Closed for the Night

Recently, I have been allowing myself to open up more to the world around me. To the dancing of the wind scattering the long strands of my hair into wondrous tangles. To the patter of the rain on my back as I work in the garden. To the summer sun, with whom I have an uneasy truce. To the mad chuttering of the squirrels, impatient calling of the magpies and the sweet songs of the small birds who visit our feeders. I am able to do this from the time I get up in until the sun goes down.

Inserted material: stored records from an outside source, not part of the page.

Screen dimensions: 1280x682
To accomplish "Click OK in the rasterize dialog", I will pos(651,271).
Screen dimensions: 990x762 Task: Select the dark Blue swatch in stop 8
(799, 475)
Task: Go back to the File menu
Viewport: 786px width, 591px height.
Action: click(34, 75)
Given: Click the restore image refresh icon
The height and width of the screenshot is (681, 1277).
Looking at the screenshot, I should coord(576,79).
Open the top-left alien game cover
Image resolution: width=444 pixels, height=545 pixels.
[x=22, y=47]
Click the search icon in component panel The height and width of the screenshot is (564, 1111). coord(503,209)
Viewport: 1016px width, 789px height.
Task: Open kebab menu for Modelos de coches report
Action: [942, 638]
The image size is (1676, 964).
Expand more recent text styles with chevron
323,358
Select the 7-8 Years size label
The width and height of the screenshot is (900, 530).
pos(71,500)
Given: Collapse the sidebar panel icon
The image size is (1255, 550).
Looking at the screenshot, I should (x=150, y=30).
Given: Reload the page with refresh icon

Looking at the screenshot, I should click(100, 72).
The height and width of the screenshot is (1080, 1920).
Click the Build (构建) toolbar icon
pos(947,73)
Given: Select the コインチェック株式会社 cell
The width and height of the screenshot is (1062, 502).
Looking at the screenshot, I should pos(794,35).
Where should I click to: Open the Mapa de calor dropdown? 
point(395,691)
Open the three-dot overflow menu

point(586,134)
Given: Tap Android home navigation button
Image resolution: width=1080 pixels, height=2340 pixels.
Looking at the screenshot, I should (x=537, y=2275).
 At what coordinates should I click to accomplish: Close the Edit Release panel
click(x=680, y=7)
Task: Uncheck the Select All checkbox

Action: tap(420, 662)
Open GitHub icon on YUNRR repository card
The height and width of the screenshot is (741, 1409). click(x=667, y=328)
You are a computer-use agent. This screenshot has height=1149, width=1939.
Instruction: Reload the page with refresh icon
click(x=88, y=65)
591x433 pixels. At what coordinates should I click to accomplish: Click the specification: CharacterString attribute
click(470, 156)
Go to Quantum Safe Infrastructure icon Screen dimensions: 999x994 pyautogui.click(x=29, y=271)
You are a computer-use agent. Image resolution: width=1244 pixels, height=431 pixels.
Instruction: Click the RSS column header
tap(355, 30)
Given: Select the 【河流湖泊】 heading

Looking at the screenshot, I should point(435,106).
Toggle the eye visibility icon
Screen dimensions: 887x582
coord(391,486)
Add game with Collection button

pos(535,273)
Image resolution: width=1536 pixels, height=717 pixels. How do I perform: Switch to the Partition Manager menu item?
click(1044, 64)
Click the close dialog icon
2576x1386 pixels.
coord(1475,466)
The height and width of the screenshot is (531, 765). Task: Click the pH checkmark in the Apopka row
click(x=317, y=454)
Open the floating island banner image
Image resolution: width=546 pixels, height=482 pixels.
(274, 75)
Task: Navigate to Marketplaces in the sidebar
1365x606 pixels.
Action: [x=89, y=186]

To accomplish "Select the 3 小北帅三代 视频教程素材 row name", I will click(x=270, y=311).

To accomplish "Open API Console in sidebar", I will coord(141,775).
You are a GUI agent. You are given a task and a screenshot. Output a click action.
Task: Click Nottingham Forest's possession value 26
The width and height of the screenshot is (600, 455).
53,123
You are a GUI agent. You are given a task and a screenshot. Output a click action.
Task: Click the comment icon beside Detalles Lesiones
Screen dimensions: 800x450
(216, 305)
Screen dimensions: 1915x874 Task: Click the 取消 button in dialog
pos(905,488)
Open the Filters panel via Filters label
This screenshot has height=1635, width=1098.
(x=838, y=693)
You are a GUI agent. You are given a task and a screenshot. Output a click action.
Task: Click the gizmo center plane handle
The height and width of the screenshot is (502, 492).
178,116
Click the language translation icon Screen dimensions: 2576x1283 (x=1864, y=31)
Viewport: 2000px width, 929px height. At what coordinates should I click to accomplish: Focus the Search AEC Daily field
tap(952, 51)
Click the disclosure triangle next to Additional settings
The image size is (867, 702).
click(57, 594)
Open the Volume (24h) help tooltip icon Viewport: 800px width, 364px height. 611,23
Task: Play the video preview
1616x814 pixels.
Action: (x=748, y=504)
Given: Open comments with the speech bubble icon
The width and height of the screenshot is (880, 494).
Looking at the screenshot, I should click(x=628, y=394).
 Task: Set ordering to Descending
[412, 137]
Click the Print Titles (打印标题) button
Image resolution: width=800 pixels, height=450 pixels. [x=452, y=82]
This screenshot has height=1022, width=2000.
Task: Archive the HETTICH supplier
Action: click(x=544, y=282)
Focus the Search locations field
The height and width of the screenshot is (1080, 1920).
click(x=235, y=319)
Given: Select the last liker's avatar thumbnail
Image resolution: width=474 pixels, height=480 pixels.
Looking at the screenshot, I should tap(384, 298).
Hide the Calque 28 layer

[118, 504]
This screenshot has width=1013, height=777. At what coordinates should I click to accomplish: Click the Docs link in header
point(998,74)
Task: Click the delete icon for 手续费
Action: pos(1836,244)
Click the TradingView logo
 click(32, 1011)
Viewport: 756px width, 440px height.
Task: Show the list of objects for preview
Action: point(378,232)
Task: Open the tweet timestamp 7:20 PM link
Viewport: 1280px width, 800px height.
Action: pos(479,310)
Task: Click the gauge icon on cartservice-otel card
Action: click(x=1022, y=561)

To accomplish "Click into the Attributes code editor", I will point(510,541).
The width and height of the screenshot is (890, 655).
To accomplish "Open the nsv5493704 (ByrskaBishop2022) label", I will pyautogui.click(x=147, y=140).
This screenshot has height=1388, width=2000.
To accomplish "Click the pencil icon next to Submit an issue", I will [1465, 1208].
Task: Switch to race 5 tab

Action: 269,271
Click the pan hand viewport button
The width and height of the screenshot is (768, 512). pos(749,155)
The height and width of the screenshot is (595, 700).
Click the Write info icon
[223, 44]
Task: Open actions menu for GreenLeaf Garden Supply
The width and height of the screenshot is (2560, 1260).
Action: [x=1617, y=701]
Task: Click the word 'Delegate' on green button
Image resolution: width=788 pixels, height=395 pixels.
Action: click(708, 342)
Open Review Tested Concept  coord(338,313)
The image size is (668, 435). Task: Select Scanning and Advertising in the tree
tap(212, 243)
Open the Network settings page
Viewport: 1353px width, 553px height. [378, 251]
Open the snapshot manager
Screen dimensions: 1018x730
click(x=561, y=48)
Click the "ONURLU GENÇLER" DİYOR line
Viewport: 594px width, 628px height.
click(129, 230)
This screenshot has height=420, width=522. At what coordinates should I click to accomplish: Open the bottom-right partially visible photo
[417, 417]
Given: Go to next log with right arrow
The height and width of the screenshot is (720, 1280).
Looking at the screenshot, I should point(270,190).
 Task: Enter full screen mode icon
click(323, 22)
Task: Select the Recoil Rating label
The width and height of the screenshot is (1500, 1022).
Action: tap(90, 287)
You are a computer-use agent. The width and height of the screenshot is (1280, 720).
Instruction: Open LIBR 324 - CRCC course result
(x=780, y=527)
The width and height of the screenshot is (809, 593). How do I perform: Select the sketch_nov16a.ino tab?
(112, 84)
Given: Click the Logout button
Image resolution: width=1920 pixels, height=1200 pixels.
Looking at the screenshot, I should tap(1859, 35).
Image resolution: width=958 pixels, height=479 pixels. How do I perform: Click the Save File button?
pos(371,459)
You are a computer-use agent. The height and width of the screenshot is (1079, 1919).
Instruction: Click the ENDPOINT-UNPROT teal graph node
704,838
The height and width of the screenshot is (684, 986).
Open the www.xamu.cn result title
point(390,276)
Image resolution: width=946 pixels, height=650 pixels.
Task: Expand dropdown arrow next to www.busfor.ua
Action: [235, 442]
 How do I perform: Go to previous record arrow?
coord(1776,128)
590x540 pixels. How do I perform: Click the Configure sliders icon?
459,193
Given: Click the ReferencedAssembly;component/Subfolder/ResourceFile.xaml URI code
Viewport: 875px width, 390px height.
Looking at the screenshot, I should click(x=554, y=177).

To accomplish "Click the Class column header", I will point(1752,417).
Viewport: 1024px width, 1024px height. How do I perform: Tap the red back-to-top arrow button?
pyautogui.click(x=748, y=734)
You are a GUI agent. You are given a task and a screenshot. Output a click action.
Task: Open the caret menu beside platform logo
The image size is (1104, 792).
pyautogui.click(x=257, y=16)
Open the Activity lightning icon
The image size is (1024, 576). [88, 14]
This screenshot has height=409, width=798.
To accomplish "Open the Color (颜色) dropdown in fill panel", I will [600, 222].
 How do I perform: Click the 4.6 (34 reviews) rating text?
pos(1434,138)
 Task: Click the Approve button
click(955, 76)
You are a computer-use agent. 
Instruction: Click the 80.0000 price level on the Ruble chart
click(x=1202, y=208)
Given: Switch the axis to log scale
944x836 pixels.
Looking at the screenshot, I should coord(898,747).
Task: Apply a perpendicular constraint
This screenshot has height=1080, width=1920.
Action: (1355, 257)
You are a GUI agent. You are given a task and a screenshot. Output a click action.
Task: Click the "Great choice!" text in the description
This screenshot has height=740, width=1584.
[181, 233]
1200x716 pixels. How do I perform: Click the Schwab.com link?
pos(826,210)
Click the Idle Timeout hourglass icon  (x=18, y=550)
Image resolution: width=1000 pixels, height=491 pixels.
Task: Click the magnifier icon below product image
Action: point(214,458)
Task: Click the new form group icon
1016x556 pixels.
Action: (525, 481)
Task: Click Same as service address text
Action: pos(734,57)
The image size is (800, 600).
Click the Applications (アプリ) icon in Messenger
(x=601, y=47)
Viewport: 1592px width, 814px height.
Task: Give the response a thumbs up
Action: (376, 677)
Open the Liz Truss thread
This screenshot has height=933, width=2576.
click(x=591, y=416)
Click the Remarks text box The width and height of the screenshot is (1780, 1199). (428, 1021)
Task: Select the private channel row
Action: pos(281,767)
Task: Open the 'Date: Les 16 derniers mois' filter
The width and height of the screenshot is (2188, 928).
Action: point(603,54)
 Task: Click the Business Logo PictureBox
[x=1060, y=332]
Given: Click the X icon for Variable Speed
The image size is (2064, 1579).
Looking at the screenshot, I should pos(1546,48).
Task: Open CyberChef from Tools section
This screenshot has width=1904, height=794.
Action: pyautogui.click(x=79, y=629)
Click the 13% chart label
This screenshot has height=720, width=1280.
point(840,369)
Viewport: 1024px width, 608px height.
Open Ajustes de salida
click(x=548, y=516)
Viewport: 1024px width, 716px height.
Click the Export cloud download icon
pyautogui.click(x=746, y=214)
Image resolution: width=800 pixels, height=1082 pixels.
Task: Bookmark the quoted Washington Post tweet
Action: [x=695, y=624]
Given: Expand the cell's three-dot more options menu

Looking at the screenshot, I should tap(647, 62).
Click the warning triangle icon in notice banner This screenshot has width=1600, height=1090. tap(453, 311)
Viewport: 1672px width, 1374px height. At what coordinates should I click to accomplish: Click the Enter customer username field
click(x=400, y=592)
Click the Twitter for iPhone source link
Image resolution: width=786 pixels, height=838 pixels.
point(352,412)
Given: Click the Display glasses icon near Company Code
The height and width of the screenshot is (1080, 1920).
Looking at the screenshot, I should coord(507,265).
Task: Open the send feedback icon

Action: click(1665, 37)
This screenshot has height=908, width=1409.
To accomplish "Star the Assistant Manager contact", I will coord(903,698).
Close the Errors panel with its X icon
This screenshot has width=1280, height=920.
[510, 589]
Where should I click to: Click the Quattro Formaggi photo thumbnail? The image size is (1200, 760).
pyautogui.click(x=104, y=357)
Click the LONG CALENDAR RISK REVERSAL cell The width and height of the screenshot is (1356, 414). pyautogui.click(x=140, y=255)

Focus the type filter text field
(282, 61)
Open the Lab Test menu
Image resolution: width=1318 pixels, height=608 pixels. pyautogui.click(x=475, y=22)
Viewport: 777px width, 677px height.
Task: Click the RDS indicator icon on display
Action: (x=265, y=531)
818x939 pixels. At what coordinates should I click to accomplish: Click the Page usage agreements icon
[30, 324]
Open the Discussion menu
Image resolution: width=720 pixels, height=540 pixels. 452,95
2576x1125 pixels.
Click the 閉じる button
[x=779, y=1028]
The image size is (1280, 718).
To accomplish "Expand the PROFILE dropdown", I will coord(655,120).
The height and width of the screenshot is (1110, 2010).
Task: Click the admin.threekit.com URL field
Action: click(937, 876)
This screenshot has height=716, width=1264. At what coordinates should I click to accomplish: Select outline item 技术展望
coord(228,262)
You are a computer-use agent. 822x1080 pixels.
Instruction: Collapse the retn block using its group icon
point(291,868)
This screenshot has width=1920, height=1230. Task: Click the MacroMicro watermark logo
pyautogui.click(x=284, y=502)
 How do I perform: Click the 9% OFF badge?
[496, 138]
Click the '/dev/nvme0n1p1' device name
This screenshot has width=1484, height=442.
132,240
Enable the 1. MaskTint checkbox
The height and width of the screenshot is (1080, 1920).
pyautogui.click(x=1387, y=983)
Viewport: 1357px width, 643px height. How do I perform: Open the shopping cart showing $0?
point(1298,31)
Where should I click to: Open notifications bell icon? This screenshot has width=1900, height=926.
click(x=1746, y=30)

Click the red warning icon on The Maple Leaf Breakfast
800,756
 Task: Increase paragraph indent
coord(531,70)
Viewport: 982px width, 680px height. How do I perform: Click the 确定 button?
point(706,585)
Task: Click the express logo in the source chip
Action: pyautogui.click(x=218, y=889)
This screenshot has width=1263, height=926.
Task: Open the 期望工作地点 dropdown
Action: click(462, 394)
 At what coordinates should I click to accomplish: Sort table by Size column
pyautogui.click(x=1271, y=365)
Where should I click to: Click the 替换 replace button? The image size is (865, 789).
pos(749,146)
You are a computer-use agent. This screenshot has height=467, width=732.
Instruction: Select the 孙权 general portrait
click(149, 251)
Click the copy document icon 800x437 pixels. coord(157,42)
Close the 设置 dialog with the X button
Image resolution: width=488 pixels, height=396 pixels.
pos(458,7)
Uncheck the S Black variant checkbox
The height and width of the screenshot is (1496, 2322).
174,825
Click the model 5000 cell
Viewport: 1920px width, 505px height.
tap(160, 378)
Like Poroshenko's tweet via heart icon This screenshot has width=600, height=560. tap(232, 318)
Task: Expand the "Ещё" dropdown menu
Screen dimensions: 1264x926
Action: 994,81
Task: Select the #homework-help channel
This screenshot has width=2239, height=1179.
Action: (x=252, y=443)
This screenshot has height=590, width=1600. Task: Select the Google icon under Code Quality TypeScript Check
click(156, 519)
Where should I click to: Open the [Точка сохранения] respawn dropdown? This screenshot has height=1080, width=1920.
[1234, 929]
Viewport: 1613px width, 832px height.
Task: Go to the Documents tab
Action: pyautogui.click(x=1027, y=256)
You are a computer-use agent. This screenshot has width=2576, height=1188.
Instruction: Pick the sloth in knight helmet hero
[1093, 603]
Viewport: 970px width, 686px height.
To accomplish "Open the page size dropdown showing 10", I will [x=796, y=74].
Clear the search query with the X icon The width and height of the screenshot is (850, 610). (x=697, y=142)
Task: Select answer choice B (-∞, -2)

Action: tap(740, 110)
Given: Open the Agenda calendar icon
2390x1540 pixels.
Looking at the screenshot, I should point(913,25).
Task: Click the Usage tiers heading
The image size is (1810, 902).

From sunset to sunrise, I find that I have close myself off and down again, to anything beyond the safe walls of my home. I sense quite acutely now the creatures of my immediate and farther landscape. But for now I will not allow myself to extend, because I daren’t engage with the countryside in my county. The Badger Cull has returned.

I simply cannot bear to hear the silent cries of the dying or feel the agony of the wounded. I learned this last year. I am not strong enough to endure this once more. At sunset, I offer ‘prayers’ to the gods and spirits of the land that the Badgers do not suffer when they are exterminated. It is, I admit, the request of one who knows better, because there will only be suffering. No only for the Badgers killed, but for the members of setts decimated in the nightly carnage.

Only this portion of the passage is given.